OTU Tables and QIIME-compliant mapping files used to generate figures and statistics for the American Gut project. All data are de-identified. These tables were picked against Greengenes 13_8 at 97% using SortMeRNA.
American Gut tables hosted in the repository have not been updated since May 2015. It reflects an old version of the American Gut survey. The latest American Gut biom tables and mapping files can be found at ftp://ftp.microbio.me/AmericanGut/latest.
The following studies are being used to provide context for the American Gut data:
- Human Microbiome Project, v35 reads. The sequence data were generated using 454 instruments.
- Global Gut. The sequence data were generated using HiSeq instruments.
- Personal Genome Project microbiome samples, unpublished.

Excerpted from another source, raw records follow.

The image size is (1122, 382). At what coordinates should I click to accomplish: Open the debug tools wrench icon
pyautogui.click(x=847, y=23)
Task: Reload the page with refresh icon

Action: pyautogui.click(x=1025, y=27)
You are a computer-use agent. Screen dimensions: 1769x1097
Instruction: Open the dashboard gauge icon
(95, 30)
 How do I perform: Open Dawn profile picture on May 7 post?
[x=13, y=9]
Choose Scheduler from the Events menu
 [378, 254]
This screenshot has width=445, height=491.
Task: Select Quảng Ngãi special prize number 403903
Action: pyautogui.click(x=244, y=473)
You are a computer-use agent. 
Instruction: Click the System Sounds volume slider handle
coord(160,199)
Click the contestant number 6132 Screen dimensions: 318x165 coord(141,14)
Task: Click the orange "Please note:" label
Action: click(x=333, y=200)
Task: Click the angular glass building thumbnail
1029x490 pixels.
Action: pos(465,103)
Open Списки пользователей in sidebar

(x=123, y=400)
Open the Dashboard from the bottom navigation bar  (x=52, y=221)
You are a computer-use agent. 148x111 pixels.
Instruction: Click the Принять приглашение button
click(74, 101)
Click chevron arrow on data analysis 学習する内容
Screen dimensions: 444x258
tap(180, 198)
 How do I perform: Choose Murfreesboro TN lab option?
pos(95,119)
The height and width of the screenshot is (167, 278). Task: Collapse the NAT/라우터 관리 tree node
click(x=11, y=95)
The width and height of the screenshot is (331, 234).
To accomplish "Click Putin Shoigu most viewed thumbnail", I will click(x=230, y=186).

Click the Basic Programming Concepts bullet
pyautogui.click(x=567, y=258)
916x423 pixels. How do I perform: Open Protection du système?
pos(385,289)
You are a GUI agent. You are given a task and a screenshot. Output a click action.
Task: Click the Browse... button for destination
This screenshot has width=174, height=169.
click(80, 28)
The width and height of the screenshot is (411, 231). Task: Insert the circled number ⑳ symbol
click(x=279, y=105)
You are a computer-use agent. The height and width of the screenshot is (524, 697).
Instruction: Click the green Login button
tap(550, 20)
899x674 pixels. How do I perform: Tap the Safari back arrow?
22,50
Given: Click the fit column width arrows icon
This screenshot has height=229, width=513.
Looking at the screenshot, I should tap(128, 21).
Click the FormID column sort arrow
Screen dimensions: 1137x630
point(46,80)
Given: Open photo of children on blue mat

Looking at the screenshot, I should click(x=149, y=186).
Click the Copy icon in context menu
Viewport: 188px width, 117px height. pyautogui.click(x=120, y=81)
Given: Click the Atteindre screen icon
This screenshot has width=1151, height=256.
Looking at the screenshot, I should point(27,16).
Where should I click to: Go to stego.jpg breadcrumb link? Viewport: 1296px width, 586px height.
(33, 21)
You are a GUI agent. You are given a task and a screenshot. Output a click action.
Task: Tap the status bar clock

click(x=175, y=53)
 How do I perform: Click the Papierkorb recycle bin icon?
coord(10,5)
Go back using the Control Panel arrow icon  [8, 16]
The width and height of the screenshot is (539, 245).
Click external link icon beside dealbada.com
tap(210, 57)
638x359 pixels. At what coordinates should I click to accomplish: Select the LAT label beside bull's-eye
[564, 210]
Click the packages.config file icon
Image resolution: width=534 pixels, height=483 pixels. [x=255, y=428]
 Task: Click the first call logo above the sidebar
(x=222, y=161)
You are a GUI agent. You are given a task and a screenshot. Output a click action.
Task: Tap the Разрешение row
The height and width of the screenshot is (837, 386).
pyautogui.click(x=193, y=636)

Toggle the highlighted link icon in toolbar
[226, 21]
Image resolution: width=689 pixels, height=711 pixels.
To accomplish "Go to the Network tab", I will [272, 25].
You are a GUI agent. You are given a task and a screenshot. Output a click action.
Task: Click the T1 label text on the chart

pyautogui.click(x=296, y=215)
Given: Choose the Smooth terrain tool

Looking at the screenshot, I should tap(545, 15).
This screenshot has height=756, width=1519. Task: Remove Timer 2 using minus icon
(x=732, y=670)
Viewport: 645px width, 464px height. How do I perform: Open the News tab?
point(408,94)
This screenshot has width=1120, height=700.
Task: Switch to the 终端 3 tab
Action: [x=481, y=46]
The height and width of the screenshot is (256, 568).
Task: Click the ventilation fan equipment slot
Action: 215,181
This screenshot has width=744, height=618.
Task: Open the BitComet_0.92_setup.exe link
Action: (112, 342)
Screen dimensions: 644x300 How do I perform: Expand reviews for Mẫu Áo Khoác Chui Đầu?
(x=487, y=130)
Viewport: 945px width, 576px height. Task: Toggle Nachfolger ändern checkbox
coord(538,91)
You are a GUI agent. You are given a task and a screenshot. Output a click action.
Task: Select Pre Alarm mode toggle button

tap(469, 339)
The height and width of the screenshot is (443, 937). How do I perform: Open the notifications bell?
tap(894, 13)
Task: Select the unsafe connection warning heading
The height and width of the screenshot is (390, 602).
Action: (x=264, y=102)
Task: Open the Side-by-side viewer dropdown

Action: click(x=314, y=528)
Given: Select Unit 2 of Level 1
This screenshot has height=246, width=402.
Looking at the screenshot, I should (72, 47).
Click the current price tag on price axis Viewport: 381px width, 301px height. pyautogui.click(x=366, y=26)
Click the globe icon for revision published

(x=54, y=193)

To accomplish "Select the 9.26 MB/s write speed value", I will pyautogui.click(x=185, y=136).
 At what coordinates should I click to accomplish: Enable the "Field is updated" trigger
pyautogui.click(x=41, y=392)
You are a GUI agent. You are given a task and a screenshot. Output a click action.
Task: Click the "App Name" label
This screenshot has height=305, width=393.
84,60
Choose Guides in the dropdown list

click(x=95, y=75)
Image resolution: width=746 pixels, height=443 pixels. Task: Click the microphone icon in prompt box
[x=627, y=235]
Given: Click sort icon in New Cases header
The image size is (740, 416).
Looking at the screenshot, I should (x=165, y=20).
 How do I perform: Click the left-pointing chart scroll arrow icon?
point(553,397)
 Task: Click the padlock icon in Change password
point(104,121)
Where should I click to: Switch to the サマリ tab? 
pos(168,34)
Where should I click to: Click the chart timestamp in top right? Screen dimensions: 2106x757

The sequence data were generated using MiSeq instruments.
Each study used is described by an acronym:
- AG, American Gut
- HMP, Human Microbiome Project
- GG, Global Gut
- PGP, Personal Genome Project
The provided BIOM tables have a few different tags in the filenames to describe the included data.
- 100nt - The sequences were trimmed to 100 nucleotides prior to OTU picking
- even1k - The full table was rarified to 1000 sequences per sample
- even10k - The full table was rarified to 10000 sequences per sample
The trimming is necessary when combining data from studies in which different sequences technologies were used (e.g., HiSeq vs. MiSeq).
The debug data files are sourced from the main data files, but are 10% random subsets (by sample) of what is in them main files. The purpose of the debug files is to reduce processing load on the results framework for testing purposes.